**Instructions for the task**
After locating the line with "Where should I click to: Open the 特色炒鸡" in the data that follows, return it and every later line exactly, up to and including the line with "Task: Add a new visit with plus icon".

==== Given data

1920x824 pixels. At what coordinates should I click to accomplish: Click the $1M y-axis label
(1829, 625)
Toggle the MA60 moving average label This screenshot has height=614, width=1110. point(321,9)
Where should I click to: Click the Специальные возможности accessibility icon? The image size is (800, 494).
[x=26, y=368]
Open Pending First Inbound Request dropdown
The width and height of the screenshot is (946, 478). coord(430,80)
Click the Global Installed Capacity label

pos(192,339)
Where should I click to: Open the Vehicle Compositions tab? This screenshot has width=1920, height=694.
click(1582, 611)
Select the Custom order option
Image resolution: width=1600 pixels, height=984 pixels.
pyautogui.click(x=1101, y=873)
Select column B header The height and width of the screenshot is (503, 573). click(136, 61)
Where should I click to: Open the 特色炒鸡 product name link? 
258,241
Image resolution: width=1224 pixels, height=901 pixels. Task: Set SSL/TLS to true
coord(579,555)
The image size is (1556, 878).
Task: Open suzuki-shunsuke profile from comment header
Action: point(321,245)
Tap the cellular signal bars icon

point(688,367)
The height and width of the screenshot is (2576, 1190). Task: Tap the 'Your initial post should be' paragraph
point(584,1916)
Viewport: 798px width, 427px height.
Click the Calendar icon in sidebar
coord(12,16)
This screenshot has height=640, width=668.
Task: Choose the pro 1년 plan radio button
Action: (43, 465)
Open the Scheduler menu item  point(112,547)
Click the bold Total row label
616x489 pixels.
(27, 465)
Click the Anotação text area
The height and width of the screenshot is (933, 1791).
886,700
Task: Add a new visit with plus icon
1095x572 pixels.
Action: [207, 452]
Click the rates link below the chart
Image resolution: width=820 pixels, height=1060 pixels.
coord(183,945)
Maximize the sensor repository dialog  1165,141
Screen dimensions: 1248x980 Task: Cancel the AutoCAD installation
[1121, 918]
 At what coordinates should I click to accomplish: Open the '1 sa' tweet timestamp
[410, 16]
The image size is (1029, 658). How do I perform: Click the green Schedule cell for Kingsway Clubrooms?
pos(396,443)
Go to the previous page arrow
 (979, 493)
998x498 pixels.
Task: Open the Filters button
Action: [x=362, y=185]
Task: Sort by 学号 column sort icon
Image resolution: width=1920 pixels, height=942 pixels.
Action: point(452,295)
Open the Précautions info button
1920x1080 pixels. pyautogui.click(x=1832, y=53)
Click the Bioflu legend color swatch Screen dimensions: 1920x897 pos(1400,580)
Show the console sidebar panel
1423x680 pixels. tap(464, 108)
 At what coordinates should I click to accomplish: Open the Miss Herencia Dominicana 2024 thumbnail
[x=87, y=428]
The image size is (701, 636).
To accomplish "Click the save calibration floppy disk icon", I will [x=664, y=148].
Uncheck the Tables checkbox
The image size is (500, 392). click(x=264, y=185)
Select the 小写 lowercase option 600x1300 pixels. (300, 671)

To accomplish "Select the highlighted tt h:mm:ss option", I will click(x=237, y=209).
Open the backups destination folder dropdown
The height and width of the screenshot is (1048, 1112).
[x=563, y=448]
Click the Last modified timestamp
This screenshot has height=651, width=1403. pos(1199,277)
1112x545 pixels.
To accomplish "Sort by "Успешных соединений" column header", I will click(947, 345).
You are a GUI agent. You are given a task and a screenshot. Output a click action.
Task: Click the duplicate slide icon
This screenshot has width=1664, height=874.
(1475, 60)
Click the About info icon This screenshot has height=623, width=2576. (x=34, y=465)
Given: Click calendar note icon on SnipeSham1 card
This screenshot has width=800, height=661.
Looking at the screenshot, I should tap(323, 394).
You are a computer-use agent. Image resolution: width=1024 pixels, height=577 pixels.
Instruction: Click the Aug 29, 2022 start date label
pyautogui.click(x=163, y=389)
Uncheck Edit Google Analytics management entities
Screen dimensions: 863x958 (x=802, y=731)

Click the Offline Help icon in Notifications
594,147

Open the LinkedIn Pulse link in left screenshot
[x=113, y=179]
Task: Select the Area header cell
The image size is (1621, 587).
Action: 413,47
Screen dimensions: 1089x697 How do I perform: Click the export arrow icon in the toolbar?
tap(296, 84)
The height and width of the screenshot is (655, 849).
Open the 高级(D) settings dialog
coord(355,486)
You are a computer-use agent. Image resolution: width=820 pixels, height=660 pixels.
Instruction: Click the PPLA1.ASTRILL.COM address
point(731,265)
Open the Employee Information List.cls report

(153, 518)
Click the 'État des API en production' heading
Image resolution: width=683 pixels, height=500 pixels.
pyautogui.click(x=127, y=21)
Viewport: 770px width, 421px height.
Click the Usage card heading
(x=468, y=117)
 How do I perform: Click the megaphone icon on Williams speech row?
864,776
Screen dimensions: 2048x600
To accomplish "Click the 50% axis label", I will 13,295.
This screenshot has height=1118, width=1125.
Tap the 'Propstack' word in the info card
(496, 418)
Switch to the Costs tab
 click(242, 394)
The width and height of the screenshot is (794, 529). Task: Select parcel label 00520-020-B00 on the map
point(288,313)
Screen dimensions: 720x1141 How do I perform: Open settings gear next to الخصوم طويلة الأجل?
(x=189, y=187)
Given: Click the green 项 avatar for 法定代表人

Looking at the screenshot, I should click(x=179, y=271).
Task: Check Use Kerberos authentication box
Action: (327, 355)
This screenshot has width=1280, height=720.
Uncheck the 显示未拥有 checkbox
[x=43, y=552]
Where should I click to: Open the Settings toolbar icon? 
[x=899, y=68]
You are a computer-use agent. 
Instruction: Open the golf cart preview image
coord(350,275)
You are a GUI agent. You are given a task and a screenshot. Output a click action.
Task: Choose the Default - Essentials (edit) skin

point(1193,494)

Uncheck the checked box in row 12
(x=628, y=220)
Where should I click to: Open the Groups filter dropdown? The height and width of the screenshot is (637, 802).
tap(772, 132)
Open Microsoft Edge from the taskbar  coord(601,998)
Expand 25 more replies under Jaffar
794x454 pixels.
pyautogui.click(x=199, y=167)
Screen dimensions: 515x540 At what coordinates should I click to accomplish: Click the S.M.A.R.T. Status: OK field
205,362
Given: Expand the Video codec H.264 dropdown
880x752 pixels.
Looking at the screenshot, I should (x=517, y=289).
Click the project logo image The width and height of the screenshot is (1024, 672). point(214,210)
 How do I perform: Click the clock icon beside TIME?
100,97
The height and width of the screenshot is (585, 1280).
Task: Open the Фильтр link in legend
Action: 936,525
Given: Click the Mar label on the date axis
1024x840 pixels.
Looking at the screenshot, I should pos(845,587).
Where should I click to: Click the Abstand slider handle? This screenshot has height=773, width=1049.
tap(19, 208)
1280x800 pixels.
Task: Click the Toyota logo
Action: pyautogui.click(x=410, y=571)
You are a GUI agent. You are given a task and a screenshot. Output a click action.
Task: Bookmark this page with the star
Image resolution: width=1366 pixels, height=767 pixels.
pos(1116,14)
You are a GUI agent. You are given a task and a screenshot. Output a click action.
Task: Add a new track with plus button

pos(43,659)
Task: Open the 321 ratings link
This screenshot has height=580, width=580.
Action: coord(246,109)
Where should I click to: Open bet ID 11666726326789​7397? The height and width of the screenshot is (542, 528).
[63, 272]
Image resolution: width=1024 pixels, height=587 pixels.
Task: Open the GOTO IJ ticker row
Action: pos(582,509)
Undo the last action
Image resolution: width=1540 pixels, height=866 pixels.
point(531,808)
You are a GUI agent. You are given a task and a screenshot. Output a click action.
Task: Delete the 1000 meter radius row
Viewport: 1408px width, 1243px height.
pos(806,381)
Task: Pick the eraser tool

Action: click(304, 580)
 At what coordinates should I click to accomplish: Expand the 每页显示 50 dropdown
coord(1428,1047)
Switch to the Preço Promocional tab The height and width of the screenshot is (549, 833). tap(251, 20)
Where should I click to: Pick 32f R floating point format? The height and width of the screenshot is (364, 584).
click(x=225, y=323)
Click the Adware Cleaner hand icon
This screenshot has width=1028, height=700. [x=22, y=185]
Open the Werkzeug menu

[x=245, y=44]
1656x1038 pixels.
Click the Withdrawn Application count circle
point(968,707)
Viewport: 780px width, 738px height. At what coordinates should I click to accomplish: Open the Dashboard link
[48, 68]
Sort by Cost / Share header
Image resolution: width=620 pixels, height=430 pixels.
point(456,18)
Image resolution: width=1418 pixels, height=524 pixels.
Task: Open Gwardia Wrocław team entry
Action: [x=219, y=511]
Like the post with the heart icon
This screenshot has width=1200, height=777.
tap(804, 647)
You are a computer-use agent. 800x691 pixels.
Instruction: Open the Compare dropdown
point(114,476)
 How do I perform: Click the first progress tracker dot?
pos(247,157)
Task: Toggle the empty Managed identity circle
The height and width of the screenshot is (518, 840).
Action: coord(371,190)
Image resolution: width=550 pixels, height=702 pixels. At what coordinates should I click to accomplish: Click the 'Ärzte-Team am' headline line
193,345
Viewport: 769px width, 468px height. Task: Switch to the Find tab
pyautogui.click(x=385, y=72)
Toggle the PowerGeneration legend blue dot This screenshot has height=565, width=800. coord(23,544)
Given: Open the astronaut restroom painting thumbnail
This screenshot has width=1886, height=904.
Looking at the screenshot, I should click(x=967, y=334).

========

**Response**
Where should I click to: Open the 特色炒鸡 product name link? 
258,241
Image resolution: width=1224 pixels, height=901 pixels. Task: Set SSL/TLS to true
coord(579,555)
The image size is (1556, 878).
Task: Open suzuki-shunsuke profile from comment header
Action: point(321,245)
Tap the cellular signal bars icon

point(688,367)
The height and width of the screenshot is (2576, 1190). Task: Tap the 'Your initial post should be' paragraph
point(584,1916)
Viewport: 798px width, 427px height.
Click the Calendar icon in sidebar
coord(12,16)
This screenshot has height=640, width=668.
Task: Choose the pro 1년 plan radio button
Action: (43, 465)
Open the Scheduler menu item  point(112,547)
Click the bold Total row label
616x489 pixels.
(27, 465)
Click the Anotação text area
The height and width of the screenshot is (933, 1791).
886,700
Task: Add a new visit with plus icon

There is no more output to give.